- **Dataset entries**
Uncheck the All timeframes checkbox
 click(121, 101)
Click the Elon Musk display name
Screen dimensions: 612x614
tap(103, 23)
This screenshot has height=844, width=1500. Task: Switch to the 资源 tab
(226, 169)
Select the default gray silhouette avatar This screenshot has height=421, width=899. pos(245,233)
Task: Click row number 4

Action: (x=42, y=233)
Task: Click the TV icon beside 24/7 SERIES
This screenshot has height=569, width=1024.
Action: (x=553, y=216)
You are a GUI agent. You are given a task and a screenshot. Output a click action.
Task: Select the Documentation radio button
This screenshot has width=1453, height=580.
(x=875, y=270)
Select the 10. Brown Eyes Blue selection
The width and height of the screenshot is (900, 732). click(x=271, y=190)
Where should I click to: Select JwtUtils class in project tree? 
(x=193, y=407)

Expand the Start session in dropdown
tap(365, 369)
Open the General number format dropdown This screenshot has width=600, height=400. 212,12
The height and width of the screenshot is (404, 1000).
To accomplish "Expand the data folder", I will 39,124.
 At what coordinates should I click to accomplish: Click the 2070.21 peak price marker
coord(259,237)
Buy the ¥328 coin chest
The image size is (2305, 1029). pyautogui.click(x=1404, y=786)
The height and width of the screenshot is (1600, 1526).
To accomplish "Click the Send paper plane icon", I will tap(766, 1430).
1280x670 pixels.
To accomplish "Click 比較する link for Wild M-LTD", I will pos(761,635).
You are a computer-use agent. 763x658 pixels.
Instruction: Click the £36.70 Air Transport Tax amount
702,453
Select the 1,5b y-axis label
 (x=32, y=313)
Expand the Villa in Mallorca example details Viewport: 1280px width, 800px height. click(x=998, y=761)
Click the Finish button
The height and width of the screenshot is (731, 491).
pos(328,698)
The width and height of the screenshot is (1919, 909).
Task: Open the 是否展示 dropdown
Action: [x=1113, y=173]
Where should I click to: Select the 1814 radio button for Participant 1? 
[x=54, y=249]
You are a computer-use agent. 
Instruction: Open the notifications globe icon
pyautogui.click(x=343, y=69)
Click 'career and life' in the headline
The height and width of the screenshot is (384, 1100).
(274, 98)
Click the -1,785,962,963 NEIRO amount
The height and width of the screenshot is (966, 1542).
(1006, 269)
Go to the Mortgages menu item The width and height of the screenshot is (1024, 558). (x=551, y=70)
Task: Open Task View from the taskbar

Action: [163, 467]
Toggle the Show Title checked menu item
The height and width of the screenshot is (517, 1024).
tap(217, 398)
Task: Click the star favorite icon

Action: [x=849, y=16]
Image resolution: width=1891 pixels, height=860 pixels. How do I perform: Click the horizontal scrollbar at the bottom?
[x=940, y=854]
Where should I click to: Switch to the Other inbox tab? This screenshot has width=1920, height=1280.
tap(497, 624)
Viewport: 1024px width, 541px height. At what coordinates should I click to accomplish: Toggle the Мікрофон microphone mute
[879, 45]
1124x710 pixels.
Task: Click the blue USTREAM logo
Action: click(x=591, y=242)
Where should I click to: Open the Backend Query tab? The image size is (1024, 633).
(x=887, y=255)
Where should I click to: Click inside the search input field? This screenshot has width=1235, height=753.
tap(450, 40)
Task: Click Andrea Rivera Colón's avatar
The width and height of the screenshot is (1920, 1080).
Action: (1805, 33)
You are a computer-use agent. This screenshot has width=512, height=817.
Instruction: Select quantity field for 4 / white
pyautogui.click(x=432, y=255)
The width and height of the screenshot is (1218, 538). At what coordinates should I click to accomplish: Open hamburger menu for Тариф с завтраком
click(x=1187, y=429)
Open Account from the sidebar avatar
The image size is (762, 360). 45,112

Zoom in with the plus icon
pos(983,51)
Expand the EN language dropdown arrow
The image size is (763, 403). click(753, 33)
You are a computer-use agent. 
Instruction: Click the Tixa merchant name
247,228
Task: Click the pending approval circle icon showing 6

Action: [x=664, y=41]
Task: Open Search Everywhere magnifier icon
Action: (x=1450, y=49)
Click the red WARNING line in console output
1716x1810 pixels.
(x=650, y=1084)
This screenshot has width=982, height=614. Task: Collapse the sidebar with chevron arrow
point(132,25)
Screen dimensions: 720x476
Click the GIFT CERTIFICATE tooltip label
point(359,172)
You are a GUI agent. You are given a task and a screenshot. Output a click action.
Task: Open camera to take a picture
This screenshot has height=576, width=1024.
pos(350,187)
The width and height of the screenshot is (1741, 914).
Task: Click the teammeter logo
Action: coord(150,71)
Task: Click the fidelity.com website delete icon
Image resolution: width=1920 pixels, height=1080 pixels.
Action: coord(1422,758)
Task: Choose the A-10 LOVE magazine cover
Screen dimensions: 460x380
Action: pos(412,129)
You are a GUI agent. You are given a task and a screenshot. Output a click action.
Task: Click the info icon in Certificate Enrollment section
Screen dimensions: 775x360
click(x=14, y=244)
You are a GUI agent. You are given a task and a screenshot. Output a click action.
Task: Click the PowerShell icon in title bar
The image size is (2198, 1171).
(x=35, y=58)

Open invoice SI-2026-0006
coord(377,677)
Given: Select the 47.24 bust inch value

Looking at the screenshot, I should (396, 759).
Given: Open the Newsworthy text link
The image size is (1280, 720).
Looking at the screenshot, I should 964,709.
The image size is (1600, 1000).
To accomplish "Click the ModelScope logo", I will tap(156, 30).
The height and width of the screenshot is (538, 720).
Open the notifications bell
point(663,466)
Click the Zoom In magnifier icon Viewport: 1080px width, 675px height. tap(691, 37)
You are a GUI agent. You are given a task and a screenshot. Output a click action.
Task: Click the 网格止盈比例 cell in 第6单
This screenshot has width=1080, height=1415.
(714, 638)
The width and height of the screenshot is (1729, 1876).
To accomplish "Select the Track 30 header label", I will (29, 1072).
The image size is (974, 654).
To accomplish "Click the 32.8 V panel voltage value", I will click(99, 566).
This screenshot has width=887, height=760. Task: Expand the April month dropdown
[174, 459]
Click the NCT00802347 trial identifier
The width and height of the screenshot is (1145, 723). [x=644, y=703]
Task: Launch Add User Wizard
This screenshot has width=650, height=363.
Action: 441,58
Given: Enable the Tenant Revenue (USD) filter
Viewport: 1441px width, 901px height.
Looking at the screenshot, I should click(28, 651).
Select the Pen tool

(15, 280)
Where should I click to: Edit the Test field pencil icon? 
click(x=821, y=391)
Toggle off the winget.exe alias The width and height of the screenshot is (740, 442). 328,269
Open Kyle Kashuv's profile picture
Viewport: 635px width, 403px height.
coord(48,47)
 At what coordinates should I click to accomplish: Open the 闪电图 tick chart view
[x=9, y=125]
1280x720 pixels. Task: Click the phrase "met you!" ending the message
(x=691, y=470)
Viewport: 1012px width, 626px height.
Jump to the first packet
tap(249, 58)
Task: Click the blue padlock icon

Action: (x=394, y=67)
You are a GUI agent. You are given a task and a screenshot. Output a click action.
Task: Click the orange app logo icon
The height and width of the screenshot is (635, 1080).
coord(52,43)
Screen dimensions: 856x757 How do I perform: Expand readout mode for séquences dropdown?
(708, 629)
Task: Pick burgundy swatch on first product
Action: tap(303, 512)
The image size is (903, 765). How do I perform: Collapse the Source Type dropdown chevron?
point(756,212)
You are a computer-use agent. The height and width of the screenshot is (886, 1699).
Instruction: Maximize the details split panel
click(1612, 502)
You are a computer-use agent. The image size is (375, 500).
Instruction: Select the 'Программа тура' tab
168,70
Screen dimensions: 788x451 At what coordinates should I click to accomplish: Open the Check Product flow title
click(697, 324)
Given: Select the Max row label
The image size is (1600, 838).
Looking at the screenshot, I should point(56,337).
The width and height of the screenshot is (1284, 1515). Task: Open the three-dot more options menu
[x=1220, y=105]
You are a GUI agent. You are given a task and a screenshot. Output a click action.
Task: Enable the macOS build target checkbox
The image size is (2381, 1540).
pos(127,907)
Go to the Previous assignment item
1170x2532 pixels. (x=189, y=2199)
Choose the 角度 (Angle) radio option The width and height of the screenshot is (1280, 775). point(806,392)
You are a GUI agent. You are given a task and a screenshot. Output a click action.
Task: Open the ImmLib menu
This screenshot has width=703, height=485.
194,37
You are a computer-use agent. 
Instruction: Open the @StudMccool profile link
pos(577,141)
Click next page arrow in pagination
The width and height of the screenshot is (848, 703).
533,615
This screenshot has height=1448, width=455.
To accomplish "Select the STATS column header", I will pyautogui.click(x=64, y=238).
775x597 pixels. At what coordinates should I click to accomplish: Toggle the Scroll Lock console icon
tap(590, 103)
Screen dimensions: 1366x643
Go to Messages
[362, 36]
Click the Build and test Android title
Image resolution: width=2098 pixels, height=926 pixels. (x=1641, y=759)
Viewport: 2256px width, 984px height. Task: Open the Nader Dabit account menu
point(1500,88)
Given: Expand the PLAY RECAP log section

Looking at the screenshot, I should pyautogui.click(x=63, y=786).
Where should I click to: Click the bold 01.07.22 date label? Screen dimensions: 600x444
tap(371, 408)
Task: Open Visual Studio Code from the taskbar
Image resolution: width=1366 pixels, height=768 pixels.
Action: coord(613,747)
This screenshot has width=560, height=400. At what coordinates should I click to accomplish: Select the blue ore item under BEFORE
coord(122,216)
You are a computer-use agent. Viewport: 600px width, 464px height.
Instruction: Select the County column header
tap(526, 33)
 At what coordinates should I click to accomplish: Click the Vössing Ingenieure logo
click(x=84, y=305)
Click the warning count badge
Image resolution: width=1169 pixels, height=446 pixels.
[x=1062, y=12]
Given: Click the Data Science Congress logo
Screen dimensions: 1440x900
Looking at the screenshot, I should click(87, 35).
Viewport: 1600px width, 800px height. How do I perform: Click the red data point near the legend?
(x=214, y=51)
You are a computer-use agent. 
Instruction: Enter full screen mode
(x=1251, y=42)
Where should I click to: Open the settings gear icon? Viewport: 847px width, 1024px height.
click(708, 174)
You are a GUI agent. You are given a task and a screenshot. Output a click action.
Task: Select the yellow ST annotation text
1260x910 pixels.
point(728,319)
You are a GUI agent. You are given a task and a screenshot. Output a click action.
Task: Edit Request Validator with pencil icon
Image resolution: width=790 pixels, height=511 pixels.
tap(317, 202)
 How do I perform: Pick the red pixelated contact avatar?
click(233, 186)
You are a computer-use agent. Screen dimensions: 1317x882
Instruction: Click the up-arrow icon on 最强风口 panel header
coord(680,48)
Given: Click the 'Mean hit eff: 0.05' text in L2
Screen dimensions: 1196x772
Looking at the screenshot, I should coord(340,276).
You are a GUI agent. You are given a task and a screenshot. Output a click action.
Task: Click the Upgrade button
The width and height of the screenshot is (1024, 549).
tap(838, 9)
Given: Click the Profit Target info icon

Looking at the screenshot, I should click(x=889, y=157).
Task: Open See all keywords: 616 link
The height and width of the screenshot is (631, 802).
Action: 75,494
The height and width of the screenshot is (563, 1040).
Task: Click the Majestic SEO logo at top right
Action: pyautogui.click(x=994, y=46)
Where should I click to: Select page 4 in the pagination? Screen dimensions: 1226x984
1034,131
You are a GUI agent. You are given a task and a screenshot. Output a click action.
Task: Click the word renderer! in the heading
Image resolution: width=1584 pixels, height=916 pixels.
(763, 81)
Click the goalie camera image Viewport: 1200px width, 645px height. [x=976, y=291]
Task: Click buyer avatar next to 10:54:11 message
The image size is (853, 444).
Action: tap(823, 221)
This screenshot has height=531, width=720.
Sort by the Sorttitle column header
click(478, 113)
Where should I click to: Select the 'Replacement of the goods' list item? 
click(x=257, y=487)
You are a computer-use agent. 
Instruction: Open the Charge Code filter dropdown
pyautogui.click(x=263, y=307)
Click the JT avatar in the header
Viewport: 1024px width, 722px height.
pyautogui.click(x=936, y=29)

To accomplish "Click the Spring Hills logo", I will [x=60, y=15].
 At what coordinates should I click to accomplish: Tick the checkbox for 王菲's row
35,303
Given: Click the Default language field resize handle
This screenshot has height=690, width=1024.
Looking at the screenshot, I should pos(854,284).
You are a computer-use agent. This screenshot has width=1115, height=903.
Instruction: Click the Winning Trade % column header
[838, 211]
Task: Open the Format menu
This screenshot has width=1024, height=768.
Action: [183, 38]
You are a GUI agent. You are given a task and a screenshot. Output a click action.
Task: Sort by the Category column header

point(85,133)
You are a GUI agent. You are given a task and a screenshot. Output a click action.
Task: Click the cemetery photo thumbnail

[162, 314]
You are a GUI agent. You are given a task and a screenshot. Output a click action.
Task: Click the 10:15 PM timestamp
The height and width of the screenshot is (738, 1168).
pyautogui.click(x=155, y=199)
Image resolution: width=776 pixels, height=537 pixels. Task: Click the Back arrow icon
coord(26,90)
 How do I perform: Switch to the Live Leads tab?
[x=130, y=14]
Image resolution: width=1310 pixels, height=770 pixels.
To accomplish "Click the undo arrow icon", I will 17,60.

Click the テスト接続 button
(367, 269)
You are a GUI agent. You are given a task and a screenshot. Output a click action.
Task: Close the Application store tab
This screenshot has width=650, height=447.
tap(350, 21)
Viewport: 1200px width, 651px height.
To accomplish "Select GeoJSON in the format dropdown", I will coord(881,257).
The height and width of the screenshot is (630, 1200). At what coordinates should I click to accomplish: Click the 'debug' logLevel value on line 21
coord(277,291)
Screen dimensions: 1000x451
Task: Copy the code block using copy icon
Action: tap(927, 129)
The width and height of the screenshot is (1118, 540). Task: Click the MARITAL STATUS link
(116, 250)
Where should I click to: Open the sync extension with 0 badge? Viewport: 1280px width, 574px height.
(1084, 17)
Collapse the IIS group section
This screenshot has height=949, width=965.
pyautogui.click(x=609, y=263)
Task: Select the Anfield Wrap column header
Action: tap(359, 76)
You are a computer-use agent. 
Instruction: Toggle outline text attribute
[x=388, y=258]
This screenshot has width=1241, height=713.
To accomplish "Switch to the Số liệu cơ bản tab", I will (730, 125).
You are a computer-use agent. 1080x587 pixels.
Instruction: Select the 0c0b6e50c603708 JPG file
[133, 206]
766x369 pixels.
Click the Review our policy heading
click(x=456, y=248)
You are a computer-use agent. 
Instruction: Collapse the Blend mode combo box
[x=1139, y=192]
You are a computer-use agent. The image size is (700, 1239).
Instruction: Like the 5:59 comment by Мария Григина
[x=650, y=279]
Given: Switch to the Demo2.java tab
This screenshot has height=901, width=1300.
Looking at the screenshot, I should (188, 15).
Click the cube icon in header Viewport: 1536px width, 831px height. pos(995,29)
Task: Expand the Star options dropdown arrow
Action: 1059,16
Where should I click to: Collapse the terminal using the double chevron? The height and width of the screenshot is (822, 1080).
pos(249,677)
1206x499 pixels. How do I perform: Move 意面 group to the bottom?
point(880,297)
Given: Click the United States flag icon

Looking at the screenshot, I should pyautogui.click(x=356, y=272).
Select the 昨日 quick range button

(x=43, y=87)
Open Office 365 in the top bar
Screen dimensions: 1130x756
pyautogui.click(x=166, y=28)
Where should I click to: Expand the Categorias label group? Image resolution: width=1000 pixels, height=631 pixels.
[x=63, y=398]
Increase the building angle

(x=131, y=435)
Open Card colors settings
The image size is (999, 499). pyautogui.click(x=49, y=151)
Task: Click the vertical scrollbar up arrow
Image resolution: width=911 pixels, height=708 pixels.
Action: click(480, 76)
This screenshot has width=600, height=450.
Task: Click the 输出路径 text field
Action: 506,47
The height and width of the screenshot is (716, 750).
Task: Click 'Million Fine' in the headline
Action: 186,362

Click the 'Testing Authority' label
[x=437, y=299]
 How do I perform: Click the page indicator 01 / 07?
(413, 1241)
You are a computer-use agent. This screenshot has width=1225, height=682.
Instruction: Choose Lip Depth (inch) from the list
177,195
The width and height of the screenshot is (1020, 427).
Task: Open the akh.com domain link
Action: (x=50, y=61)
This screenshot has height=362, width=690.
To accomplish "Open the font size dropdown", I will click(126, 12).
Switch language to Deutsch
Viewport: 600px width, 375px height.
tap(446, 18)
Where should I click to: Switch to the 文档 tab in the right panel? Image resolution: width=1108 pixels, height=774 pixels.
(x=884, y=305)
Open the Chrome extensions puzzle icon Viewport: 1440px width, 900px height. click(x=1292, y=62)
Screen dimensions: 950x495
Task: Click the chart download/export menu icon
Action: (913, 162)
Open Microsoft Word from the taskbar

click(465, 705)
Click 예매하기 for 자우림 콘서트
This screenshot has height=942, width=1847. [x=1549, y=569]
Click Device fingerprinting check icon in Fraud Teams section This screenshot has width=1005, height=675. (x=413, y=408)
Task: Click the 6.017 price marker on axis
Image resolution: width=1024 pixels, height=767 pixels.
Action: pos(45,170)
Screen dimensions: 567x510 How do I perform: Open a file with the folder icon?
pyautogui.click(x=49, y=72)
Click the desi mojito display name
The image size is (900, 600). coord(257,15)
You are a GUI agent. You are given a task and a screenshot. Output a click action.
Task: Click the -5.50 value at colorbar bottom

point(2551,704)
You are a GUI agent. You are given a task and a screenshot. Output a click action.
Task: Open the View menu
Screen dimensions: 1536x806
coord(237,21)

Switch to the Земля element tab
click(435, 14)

- **Work to complete**
The lines to output run from the one containing "Viewport: 600px width, 375px height." to the last line of the entries; give them back exactly.

- **Written answer**
Viewport: 600px width, 375px height.
tap(446, 18)
Where should I click to: Switch to the 文档 tab in the right panel? Image resolution: width=1108 pixels, height=774 pixels.
(x=884, y=305)
Open the Chrome extensions puzzle icon Viewport: 1440px width, 900px height. click(x=1292, y=62)
Screen dimensions: 950x495
Task: Click the chart download/export menu icon
Action: (913, 162)
Open Microsoft Word from the taskbar

click(465, 705)
Click 예매하기 for 자우림 콘서트
This screenshot has height=942, width=1847. [x=1549, y=569]
Click Device fingerprinting check icon in Fraud Teams section This screenshot has width=1005, height=675. (x=413, y=408)
Task: Click the 6.017 price marker on axis
Image resolution: width=1024 pixels, height=767 pixels.
Action: pos(45,170)
Screen dimensions: 567x510 How do I perform: Open a file with the folder icon?
pyautogui.click(x=49, y=72)
Click the desi mojito display name
The image size is (900, 600). coord(257,15)
You are a GUI agent. You are given a task and a screenshot. Output a click action.
Task: Click the -5.50 value at colorbar bottom

point(2551,704)
You are a GUI agent. You are given a task and a screenshot. Output a click action.
Task: Open the View menu
Screen dimensions: 1536x806
coord(237,21)

Switch to the Земля element tab
click(435, 14)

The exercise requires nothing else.